Samuele Caciagli, due anni di cantiere per la Pietà

UN INTERVENTO MIRATO PER UNA MIGLIORE

LETTURA DELL’OPERA

 

Samuele Caciagli, Responsabile dei lavori e dirigente dell’Area Tecnica

 

 

Il restauro della Pietà di Michelangelo dell’Opera del Duomo di Firenze, iniziato nel 2019 e concluso nel 2021, è stato commissionato e diretto dall’Opera di Santa Maria del Fiore con il finanziamento dalla Fondazione non profit Friends of Florence, sotto l’alta sorveglianza della Soprintendenza Archeologia Belle Arti e Paesaggio di Firenze.

L’opera è scolpita in un enorme blocco di marmo bianco che le ultime indagini diagnostiche hanno scoperto provenire dalle cave di Seravezza e non da Carrara come si riteneva fino ad oggi. Un dato significativo alla luce dell’incarico ricevuto da Michelangelo da Giovanni de’ Medici, nei primi decenni del Cinquecento di approvvigionare materiali a queste cave e di aprire una strada verso il mare. Come mai Michelangelo avesse utilizzato proprio questo blocco di marmo “non perfetto” e perché questo si trovasse a Roma, rimane tuttavia un mistero.

La Pietà dell’Opera del Duomo di Firenze mostra in modo chiaro ed inequivocabile i segni e le cicatrici che ne raccontano la storia e le vicende che hanno contraddistinto i suoi quattrocentosettanta anni di vita.

Eventi traumatici narrati dagli storiografi, vicende collezionistiche legate ai vari passaggi di proprietà e numerose attività di movimentazione, ne hanno fatto un’opera enigmatica, difficile da studiare e comprendere nel dettaglio esecutivo e ne hanno inevitabilmente segnato e compromesso l­a facies originaria.

Questo restauro può essere considerato realmente il primo condotto sull’opera. La storiografia si è sempre fermata all’intervento di Tiberio Calcagni del 1565. Dagli approfondimenti tecnici e scientifici sulle porzioni di marmo “staccate” è stato ipotizzato, durante il restauro, un secondo intervento michelangiolesco, condotto tra la realizzazione dell’opera e l’intervento del Calcagni, forse un ripensamento, la necessità di un adeguamento morfologico, l’obbligo di porre rimedio ad alcuni problemi strutturali del materiale utilizzato o forse la semplice ricerca della perfezione geometrica dell’opera.

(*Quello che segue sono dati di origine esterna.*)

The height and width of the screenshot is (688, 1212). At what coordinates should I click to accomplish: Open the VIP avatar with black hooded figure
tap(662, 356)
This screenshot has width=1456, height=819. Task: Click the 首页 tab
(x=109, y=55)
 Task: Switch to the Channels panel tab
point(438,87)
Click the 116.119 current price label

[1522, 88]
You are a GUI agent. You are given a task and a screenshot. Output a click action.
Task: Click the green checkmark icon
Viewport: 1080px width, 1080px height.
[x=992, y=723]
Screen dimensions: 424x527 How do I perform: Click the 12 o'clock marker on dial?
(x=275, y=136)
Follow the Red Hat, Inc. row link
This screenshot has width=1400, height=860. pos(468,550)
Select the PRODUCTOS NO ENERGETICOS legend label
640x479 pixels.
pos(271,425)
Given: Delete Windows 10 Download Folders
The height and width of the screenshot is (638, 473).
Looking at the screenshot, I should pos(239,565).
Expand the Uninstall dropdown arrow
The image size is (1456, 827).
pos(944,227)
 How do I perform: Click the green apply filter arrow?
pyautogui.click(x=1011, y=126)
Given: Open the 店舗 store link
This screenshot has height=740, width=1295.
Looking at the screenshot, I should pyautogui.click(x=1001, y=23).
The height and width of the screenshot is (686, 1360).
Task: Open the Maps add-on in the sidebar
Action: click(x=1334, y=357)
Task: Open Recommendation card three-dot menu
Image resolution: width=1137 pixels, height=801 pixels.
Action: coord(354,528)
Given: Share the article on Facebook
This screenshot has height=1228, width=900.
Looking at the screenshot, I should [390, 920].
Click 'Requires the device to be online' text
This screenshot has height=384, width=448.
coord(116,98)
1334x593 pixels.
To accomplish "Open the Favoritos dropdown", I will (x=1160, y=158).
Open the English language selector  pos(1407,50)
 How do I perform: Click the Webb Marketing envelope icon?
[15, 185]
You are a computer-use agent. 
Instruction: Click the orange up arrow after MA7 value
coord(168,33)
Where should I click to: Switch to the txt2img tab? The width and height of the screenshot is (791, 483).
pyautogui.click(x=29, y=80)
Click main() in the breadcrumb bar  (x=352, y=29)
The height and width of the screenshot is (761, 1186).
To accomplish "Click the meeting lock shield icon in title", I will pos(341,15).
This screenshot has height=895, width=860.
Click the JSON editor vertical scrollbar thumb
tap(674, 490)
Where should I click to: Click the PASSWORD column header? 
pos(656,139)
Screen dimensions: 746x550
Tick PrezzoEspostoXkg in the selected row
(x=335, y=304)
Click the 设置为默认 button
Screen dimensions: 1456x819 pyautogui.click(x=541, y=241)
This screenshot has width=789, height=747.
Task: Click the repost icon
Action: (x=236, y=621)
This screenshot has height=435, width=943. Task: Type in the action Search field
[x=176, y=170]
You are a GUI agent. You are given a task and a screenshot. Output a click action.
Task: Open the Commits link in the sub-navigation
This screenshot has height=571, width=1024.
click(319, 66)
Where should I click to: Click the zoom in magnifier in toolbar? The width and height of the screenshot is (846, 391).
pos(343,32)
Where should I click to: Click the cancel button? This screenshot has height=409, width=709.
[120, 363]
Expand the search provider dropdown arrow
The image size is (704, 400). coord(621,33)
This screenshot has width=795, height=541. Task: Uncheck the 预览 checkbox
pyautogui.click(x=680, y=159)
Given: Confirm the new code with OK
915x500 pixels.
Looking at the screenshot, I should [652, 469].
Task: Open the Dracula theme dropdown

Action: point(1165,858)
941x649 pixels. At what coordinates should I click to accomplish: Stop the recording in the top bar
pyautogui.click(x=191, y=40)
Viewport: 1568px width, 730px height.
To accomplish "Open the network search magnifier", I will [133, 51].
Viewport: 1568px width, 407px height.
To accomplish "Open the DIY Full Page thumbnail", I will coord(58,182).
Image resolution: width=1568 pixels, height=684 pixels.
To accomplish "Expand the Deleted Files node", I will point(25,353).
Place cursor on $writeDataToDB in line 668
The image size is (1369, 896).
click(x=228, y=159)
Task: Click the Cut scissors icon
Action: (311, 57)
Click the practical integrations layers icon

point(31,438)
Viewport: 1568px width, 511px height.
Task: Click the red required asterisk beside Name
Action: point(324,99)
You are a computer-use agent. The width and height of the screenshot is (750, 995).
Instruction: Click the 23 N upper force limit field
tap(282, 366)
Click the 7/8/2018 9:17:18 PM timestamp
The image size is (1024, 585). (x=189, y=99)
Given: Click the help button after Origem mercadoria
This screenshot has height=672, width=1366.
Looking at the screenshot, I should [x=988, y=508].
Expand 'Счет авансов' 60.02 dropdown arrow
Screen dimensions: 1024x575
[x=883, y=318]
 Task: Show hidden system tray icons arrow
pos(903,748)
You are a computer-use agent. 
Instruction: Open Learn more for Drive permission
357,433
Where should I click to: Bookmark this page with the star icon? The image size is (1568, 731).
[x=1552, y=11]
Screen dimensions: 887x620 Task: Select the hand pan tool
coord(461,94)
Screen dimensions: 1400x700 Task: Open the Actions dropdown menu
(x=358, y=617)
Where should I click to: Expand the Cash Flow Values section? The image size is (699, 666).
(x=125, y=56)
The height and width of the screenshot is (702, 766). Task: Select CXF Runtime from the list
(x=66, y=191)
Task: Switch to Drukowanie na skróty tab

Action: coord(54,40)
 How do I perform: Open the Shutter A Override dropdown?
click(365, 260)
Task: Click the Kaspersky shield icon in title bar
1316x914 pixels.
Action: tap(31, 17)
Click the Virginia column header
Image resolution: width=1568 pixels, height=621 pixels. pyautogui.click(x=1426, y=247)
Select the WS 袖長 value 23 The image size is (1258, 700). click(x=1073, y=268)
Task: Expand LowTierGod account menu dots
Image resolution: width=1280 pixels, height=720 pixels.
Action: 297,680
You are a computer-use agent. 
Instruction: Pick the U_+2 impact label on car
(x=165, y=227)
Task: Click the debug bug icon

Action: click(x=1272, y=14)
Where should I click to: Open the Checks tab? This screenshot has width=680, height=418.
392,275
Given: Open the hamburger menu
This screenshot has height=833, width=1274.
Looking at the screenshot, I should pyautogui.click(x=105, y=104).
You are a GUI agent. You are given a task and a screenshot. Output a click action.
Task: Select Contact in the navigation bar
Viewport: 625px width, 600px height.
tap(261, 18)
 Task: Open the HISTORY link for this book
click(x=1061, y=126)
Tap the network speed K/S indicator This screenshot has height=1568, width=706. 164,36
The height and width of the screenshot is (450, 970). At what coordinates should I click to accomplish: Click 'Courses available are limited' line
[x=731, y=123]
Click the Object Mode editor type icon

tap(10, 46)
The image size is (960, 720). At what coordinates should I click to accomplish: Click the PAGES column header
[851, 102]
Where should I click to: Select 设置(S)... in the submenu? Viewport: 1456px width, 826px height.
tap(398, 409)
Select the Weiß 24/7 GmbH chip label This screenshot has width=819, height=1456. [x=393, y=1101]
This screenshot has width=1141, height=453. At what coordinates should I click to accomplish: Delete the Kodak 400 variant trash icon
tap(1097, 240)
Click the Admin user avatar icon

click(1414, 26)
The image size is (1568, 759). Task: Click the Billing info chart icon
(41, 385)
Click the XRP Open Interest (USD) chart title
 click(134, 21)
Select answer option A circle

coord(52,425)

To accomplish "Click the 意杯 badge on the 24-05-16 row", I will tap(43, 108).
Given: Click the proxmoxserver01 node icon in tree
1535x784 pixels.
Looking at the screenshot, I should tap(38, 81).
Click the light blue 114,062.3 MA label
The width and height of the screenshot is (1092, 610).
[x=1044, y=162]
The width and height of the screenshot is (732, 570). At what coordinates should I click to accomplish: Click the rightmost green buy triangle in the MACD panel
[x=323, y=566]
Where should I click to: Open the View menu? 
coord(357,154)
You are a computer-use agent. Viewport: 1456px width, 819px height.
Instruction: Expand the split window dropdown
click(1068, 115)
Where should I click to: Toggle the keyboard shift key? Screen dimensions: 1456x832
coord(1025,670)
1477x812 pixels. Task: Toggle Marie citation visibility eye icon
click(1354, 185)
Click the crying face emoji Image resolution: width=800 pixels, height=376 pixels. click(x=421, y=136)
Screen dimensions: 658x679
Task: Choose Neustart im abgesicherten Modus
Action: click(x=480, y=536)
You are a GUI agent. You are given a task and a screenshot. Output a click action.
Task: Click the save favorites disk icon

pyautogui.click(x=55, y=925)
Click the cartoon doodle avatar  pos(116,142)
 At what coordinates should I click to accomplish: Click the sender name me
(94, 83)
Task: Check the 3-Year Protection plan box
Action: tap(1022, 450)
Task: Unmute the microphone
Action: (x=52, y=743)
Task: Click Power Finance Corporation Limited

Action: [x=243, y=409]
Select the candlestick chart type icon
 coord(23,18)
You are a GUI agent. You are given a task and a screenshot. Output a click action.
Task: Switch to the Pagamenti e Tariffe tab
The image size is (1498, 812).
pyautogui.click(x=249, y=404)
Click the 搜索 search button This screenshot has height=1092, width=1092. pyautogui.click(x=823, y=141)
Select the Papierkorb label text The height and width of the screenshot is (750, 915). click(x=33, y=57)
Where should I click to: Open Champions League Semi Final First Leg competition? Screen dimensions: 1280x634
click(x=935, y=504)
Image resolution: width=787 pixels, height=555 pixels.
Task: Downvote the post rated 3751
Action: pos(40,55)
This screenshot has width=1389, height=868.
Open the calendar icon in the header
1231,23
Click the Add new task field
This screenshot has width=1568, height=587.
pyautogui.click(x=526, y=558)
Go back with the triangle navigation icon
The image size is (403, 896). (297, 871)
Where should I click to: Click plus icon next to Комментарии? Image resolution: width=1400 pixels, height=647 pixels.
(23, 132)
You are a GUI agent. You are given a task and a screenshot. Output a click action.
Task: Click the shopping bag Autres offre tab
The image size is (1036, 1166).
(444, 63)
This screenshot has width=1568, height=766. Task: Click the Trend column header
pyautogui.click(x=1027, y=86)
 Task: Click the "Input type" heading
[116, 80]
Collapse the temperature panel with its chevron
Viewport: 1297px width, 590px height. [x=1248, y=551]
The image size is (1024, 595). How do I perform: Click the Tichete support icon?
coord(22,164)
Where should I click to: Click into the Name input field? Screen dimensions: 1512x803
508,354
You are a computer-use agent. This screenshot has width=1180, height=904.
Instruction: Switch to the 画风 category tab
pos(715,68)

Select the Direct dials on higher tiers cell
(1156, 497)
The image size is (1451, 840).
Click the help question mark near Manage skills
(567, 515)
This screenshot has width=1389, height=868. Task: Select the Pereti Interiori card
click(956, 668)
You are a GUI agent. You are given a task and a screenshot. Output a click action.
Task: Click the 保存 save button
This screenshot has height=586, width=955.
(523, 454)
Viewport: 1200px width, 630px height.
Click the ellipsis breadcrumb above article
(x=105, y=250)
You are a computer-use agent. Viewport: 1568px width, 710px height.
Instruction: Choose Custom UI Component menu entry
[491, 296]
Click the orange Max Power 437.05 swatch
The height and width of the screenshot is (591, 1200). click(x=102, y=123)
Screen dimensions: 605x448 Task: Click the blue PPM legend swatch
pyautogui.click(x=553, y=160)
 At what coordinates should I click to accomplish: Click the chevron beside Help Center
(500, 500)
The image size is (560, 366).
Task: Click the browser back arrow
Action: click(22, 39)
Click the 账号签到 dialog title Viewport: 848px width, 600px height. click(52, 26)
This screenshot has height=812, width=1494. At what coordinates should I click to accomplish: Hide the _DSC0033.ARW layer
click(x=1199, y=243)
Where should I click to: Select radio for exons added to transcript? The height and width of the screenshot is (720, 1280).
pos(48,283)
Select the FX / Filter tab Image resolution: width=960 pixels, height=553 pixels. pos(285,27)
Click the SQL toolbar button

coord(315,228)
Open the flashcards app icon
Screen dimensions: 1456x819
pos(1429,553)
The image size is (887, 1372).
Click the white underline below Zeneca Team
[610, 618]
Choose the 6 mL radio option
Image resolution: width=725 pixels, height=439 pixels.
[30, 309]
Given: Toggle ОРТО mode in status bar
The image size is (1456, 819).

Con questo restauro sono state integrate e completate le molteplici indagini diagnostiche, precedentemente eseguite dall’Opificio delle Pietre Dure e dall’ENEA alla fine degli anni ‘90 e pubblicate nel 2006 nel volume “La Pietà di Michelangelo a Firenze” a cura di Jack Wasserman.

Ogni superficie del gruppo scultoreo, comprese quelle degradate, ha contribuito a raccontare la storia di quest’opera, a mostrarne lo stato conservativo, a suggerire l’intervento più idoneo e meno invasivo che permettesse di migliorarne la leggibilità generale, una visione ormai consolidata nell’immaginario di ognuno.  Un’immagine caratterizzata dalla forzata convivenza di diversi linguaggi espressivi e tecniche esecutive: quella utilizzata da Michelangelo e quella utilizzata da Tiberio Calcagni, l’una più intensa e personale, l’altra più accademica e formale entrambe ben visibili sulla superficie della materia e sulle sue tracce di l­avorazione su di essa presenti.

Una superficie che prima del restauro era celata da depositi scuri, rimossi attraverso un attento e capillare intervento di pulitura utile a cancellare lo squilibrio cromatico, condotto da Paola Rosa e dal suo gruppo di lavoro.

I principali fenomeni di degrado che mostrava l’opera, sono quindi classificabili tra quelli di tipo antropico e spesso legati all’ampia sequenza di spostamenti e collocazioni che hanno di volta in volta generato nuove esigenze di fruizione e talvolta modifiche “funzionali” alla superficie scolpita. Non sono da tralasciare gli esiti dei “pesanti” interventi manutentivi e sono esclusi, quasi completamente, i fattori di degrado derivanti dall’esposizione in esterno.

Con il restauro si è ottenuta una migliore leggibilità dell’opera, probabilmente pensata e voluta da Michelangelo in origine, realizzata attraverso un magistrale uso degli strumenti di lavorazione e oggi ancora visibile nelle zone a “non–finito”, al netto della storia vissuta dall’opera e dalle tracce che ne costituiscono testimonianza.